Bahkan siklus tidak mengindahkan dampak lingkungan ini menjadi hal yang wajar bagi pihak perusahaan peninggalan Belanda ini. Mungkin juga dengan membuang limbah tanpa proses pengolahan secara benar dan berbarengan dengan turunnya air hujan dianggap tidak berbahaya bagi lingkungan. Kenyataan ini yang kerap dilakukan oleh PG Wonolangan dalam beberapa tahun ini.
Sebenarnya bukan soal kompensasi yang diberikan pada para petani saat mereka mengalami kerusakan pada tanamannya, namun lebih pada sisi dampak sosial ketika uang dijadikan alat untuk membungkam para petani yang menjadi korban keburukan pengelolaan limbah tersebut.
Yang jelas, aliran limbah PG Wonolangan kecamatan Dringu ini melintas dibeberapa lahan pertanian di 3 desa yakni Desa Kedung dalem, Dringu dan Pabean. Namun dampak yang paling parah justru dari desa yang paling dekat dengan pabrik penghasil gula ini yaitu Desa Kedung Dalem. Hal ini yang menjadi kekhawatiran petani didesa tersebut yang hamper dipastikan setiap masuk musim penghujan, aliran limbah hitam pekat dan panas tanpa proses mengalir di aliran pematang lahan.
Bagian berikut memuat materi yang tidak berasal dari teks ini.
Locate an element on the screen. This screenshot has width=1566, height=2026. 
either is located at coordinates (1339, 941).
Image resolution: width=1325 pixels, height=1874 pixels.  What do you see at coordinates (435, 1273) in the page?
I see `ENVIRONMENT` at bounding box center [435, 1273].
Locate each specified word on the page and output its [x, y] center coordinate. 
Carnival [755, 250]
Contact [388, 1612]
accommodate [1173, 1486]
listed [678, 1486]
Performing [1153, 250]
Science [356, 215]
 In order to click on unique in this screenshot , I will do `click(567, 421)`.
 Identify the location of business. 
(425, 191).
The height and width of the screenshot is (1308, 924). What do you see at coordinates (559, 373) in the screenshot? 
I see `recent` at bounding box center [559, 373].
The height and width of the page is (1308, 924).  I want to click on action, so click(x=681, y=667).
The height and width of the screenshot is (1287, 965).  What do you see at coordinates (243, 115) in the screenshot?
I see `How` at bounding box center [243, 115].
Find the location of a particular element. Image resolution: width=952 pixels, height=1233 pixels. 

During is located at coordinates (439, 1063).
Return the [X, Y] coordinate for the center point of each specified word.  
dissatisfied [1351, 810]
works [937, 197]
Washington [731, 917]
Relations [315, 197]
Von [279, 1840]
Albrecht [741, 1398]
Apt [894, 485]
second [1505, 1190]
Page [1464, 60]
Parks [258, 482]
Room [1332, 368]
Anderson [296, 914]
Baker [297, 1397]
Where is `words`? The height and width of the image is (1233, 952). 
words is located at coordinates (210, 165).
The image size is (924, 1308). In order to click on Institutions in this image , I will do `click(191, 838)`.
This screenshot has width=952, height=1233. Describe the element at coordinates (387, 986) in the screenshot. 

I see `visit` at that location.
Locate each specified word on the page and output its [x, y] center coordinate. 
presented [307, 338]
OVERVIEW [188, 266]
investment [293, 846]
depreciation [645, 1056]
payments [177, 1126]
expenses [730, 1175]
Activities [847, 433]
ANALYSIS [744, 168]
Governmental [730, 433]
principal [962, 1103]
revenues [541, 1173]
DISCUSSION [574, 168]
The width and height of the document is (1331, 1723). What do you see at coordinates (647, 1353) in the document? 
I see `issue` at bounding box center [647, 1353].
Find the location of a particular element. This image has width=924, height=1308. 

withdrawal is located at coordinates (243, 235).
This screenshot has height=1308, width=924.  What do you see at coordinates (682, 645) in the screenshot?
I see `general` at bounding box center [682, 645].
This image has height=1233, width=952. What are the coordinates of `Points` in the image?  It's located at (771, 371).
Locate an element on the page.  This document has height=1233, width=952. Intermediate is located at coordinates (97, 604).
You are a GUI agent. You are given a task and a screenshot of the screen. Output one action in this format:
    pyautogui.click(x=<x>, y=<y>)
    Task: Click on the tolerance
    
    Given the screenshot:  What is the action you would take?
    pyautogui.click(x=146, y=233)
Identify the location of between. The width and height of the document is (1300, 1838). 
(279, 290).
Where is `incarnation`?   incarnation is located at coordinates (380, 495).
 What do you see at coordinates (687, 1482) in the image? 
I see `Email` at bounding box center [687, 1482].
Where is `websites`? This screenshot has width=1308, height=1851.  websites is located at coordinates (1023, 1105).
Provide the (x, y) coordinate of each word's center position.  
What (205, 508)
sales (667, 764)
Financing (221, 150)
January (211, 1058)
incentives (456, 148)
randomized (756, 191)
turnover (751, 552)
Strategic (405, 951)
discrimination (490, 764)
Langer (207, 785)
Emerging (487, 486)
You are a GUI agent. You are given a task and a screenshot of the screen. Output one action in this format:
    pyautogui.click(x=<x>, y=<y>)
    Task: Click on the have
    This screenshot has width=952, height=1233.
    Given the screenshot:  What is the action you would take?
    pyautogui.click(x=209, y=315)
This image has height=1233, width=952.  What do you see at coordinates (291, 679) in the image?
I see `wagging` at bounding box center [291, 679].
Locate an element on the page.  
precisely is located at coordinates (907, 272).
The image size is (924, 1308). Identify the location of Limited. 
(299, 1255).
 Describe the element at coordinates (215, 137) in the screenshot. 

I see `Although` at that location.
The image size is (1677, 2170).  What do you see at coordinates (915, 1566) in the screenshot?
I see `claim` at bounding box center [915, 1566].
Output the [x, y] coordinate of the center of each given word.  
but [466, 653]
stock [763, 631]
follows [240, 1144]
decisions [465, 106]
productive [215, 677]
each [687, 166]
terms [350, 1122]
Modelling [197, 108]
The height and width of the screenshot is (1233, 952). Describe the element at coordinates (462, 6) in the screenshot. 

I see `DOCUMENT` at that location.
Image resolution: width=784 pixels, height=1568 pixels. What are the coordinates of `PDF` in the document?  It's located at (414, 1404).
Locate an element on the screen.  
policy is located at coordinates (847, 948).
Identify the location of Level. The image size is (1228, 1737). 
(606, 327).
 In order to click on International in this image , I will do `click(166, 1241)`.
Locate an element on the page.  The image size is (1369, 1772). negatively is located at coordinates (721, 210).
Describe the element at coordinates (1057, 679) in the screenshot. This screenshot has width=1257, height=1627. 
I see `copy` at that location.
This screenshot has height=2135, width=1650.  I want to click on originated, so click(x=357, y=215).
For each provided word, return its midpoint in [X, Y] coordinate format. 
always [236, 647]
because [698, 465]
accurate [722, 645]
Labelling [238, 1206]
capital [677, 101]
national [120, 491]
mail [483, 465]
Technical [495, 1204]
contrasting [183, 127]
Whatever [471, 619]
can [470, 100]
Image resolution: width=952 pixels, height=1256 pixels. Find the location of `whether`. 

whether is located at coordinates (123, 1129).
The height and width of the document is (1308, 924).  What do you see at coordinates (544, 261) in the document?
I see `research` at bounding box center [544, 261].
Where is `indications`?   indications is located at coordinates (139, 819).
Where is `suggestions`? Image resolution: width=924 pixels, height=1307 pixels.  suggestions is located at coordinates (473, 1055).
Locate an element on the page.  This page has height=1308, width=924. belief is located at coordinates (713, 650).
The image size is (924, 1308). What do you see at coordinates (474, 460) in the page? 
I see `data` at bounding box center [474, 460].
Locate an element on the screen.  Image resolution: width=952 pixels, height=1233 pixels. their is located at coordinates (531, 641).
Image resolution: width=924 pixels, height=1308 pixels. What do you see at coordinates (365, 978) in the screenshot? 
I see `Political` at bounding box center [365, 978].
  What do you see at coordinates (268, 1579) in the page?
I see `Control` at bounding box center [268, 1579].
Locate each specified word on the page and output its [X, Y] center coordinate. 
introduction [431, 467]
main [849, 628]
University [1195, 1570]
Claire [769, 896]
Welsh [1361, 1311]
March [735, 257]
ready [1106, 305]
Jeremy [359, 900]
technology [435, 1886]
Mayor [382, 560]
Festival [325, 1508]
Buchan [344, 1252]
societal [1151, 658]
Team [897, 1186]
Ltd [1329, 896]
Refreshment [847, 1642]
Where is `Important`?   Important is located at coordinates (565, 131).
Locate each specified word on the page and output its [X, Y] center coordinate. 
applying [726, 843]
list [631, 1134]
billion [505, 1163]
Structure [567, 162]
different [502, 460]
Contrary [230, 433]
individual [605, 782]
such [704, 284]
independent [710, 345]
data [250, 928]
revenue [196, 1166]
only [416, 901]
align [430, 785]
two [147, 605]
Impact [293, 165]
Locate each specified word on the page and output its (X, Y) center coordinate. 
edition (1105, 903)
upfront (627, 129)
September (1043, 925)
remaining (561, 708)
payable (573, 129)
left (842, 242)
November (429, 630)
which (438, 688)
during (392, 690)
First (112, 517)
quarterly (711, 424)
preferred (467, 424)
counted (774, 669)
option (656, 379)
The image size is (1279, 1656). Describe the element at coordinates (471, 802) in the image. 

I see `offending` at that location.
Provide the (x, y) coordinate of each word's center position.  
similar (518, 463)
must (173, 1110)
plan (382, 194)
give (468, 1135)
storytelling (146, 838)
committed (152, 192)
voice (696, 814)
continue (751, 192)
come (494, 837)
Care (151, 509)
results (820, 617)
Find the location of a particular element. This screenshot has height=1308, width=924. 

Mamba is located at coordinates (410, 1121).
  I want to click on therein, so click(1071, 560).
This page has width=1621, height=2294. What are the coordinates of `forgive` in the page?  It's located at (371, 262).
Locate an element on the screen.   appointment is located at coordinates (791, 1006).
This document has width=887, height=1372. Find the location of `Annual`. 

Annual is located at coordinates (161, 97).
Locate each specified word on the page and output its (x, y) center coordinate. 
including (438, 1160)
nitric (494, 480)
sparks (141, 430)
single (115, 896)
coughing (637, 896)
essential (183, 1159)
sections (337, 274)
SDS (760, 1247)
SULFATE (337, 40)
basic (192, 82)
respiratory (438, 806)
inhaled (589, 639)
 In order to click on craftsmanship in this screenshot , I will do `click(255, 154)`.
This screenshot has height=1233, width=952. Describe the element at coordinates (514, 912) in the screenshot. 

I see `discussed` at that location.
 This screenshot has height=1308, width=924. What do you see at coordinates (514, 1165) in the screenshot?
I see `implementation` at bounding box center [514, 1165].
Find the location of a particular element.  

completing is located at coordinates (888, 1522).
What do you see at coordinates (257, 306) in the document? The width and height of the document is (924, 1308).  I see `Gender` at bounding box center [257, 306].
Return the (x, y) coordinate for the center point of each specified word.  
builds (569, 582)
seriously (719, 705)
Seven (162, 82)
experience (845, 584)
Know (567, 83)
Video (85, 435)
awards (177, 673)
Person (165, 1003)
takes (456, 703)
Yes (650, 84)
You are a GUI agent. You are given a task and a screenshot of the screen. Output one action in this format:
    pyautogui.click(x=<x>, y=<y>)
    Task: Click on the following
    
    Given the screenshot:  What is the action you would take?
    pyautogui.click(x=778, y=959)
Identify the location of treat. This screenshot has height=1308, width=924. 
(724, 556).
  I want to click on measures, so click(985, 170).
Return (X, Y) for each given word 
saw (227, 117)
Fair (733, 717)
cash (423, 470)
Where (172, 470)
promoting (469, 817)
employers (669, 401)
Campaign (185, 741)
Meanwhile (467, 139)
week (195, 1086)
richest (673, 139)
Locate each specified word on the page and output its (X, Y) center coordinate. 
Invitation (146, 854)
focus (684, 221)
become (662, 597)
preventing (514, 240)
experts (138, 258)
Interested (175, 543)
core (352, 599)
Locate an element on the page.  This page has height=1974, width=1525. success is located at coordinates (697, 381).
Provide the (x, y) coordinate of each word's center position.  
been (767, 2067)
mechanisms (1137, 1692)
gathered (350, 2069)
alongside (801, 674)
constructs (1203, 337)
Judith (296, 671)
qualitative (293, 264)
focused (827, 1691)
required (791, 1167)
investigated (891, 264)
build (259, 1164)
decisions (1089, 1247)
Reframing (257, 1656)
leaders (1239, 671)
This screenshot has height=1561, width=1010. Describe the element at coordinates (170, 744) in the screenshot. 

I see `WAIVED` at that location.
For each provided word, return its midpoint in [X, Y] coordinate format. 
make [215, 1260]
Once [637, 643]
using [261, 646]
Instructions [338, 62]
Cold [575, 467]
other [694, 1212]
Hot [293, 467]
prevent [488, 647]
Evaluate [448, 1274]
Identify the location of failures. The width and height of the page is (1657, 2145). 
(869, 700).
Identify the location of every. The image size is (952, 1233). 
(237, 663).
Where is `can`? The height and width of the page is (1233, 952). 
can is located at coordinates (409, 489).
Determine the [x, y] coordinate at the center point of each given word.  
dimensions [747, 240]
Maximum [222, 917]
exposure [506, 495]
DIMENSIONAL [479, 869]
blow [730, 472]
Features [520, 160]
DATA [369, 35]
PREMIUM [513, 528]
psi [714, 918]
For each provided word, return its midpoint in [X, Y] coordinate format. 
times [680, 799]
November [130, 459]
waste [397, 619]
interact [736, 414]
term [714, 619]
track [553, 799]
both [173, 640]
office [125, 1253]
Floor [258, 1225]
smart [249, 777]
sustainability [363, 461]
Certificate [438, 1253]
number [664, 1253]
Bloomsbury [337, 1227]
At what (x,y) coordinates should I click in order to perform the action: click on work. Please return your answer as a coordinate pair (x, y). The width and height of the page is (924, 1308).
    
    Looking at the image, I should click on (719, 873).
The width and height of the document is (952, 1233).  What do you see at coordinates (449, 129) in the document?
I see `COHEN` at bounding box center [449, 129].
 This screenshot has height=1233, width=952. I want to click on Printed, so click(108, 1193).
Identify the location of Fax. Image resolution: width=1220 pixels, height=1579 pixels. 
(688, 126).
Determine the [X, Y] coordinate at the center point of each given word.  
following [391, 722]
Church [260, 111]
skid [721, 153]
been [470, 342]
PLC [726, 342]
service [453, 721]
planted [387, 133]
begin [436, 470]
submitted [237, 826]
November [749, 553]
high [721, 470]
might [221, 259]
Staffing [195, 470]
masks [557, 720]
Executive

“Mungkin juga pihak pabrik dalam upaya menekan biaya pada sisi pengolahan limbah, sehingga dengan adanya musim hujan, mereka memanfaatkan momen yang dinilai aman dan bisa menekan biaya operasional.”Ujar Idrus Wahyudi ST, salah seorang pemerhati lingkungan di Kabupaten Probolinggo.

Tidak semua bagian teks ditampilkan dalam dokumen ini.